To my knowledge, ammoniac is used in agriculture (with pesticides and as an industrial equipment "cleaner") in salt form, it can be also be seen as a gas. Please remember, the industrial applications for NH4Cl are implemented in conjunction with other stringent regulations. The end consumer contact level of NH4Cl cannot exceed 48ppm in the US.
Being able to test the end product for NH4Cl residues requires lab equipment and an understanding of how to run liquid chromatography-tandem mass spec, or other specialized tests.
NH4Cl is also administered as part of medical treatments for metabolic alkalosis(acid-base balance issues), and is primarily absorbed in the GI tract. Patients undergoing treatments using NH4Cl are very closely supervised in the hospital because of the potent effect is has on the human system. Check out the pubchem site on this chemical. Look at the side effects of overdoses, they are NOT FUN. It really takes less than you think. http://pubchem.ncbi.nlm.nih.gov/summary/summary.cgi?cid=25517#x332
I fear that if you used this to cure meat or in a way that leaves more than 48ppm in the final product, that you may begin to experience serious health complications.

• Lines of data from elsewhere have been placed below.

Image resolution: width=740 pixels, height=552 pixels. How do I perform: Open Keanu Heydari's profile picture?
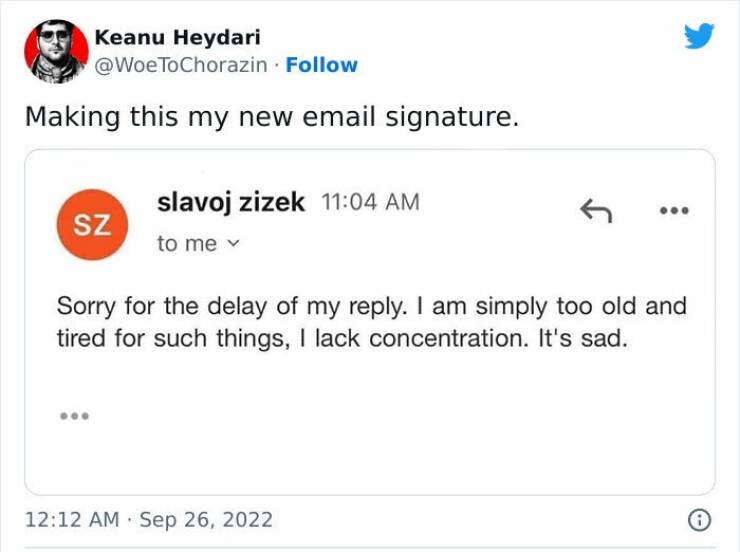coord(57,50)
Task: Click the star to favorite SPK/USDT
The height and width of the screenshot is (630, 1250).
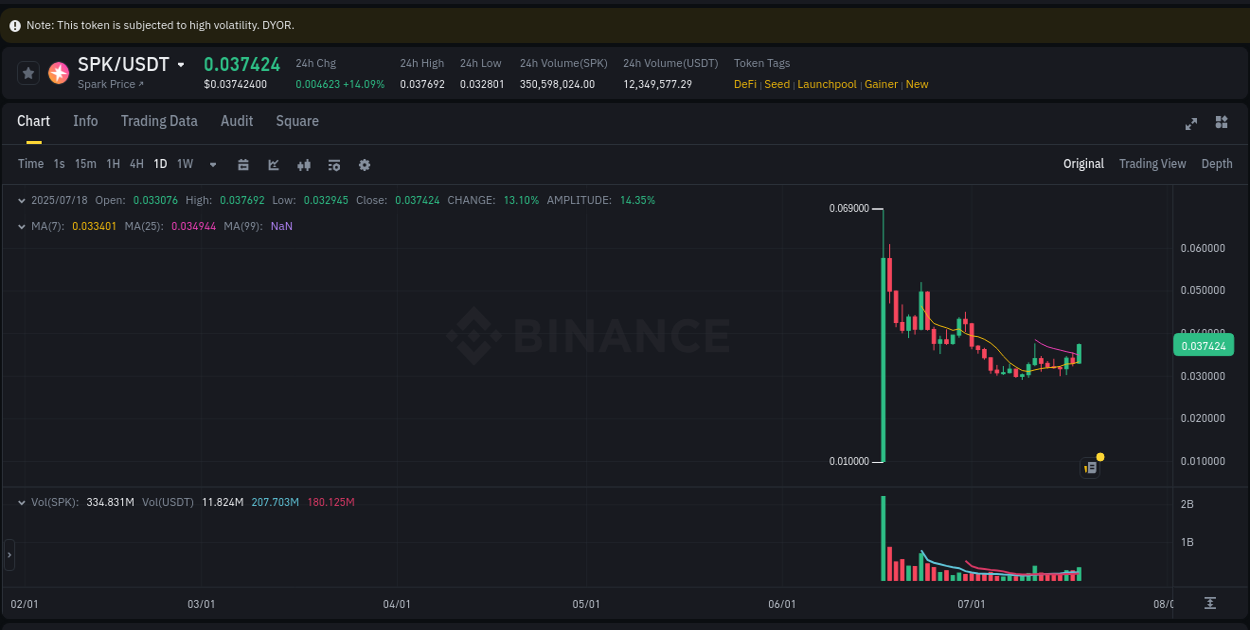Action: (27, 72)
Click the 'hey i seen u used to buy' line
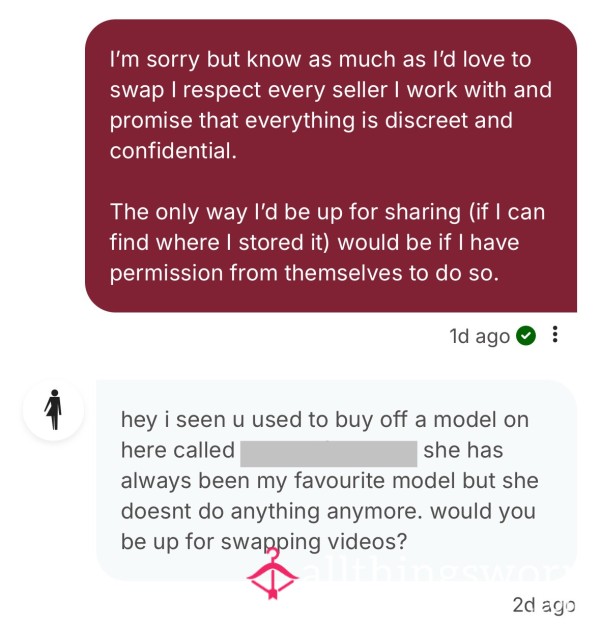Viewport: 600px width, 628px height. (x=325, y=420)

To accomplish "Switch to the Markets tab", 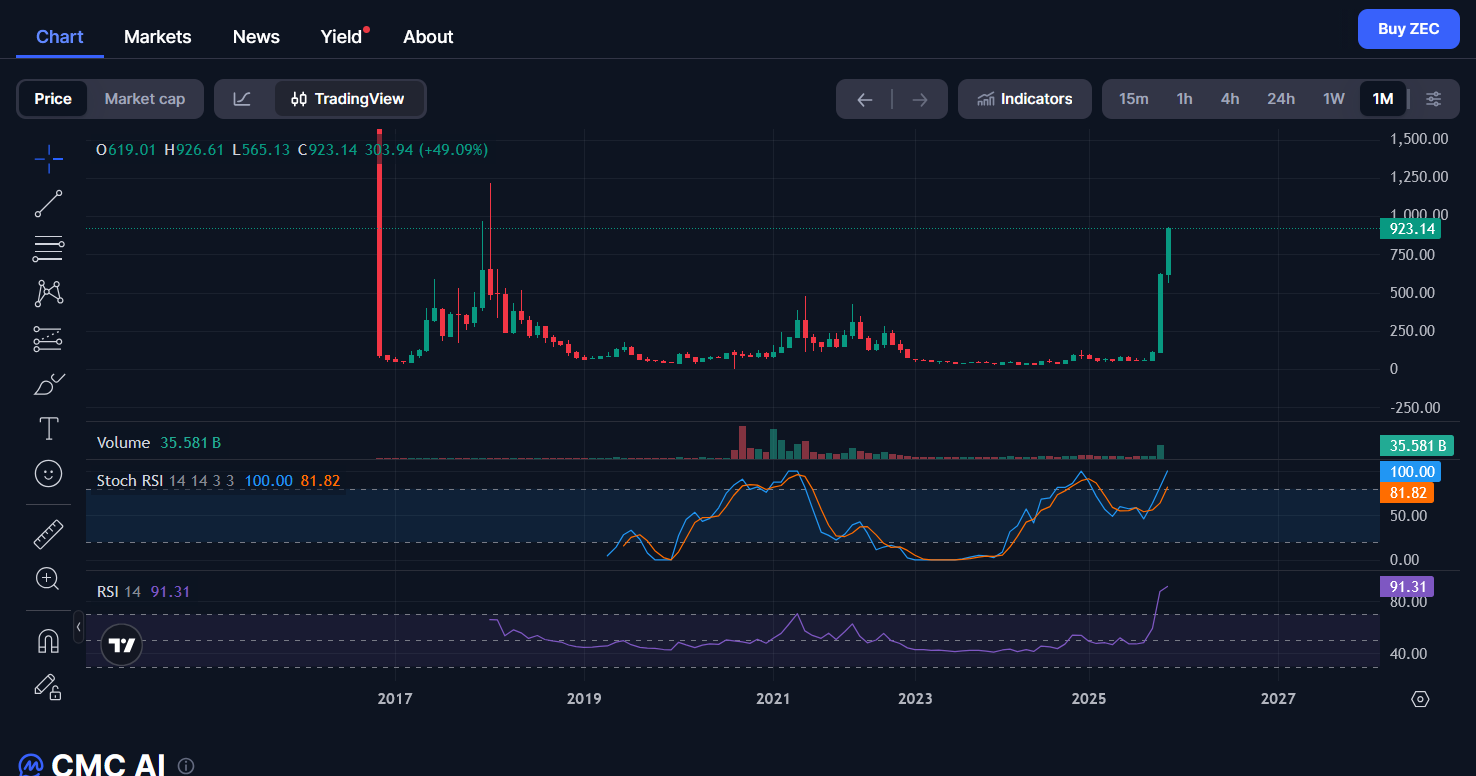I will click(157, 36).
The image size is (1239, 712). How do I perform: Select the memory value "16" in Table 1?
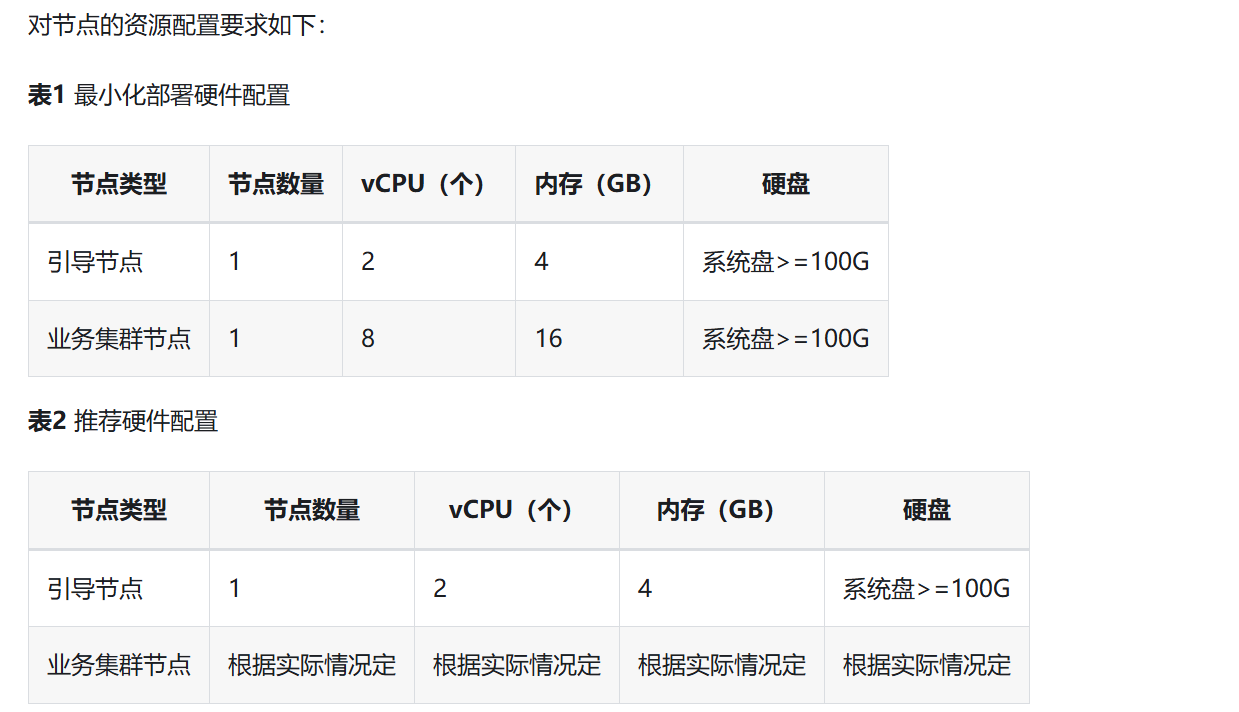pyautogui.click(x=549, y=339)
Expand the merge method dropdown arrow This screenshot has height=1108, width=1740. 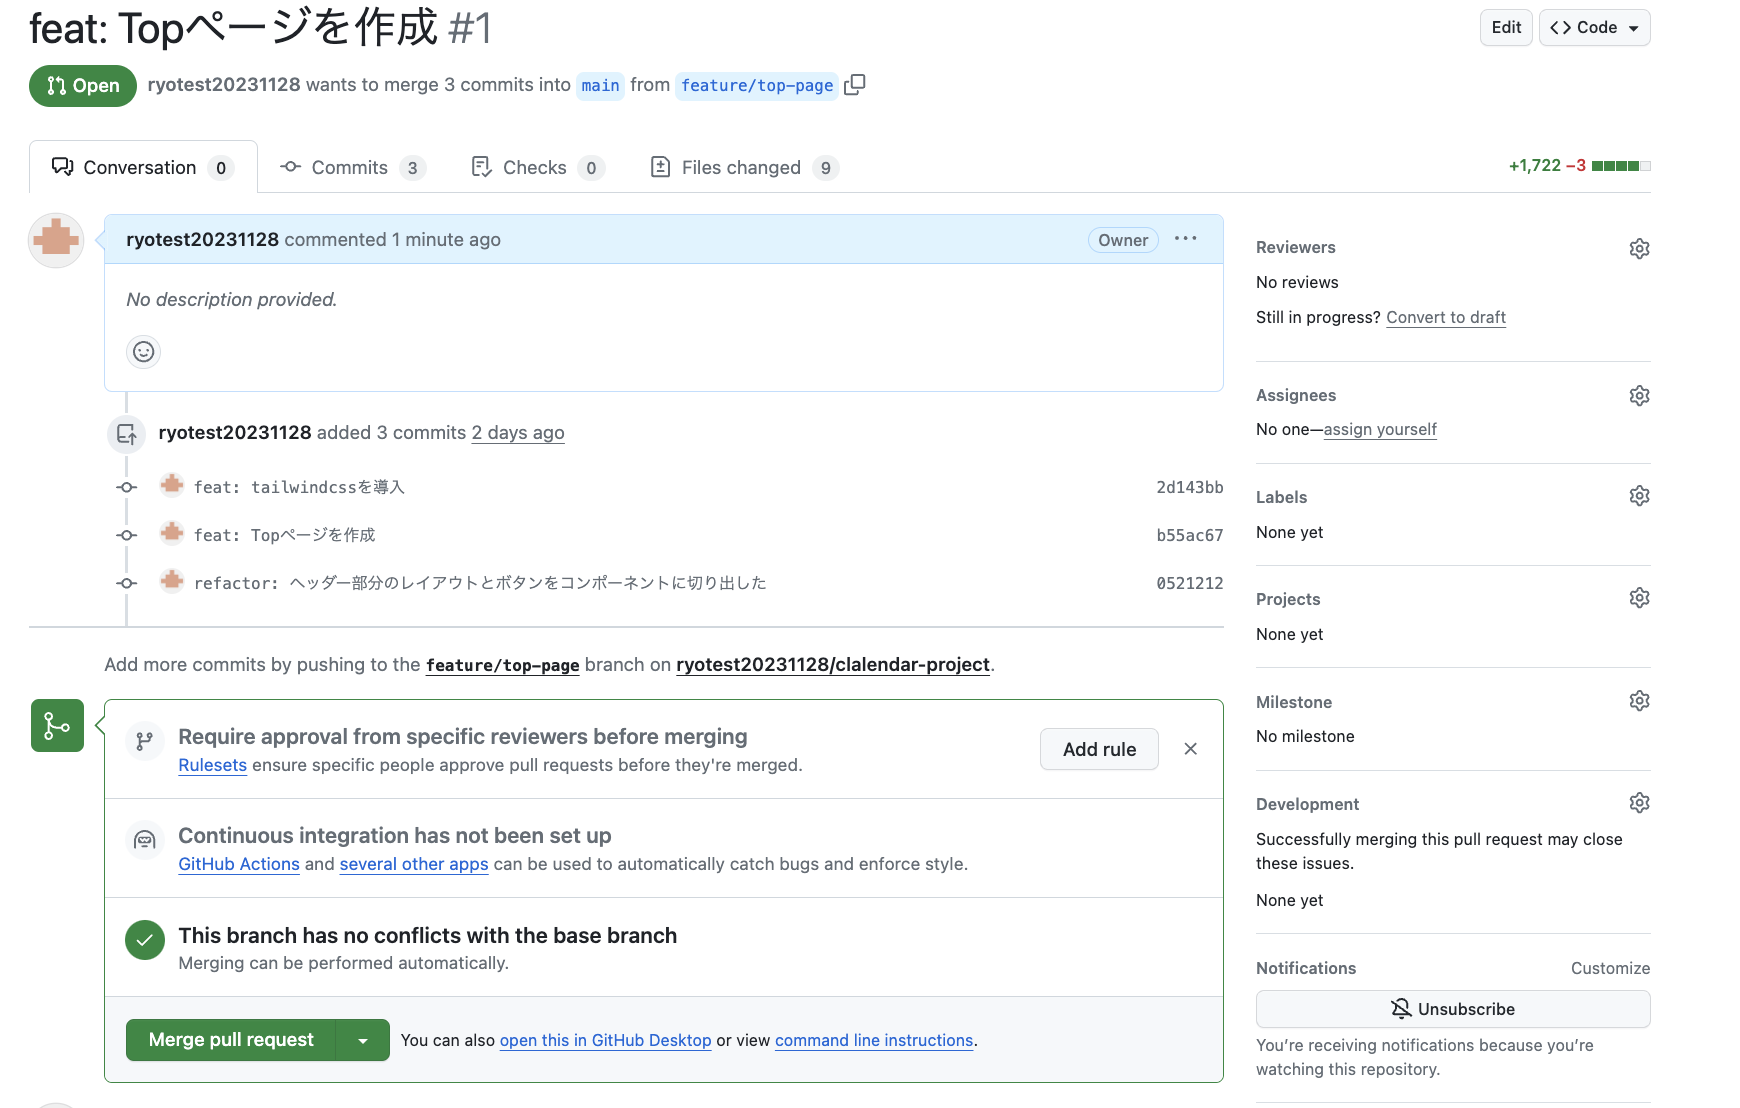[x=363, y=1041]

You also mention in your question that you like the taste of salty licorice/liquorice?, and the wiki source does say that it is used as a flavoring agent in liquorice...but there is no mention of the final concentration of this compound in the candy. If the anstringency/tounge numbing is what you are after, USE SOMETHING ELSE. Honestly, I would tell anyone I care about to NOT USE QUATERNARY AMMONIUM SALTS AT HOME, IN FOOD PRODUCTS.
Perhaps incorporating karela (bitter melon) in a brine?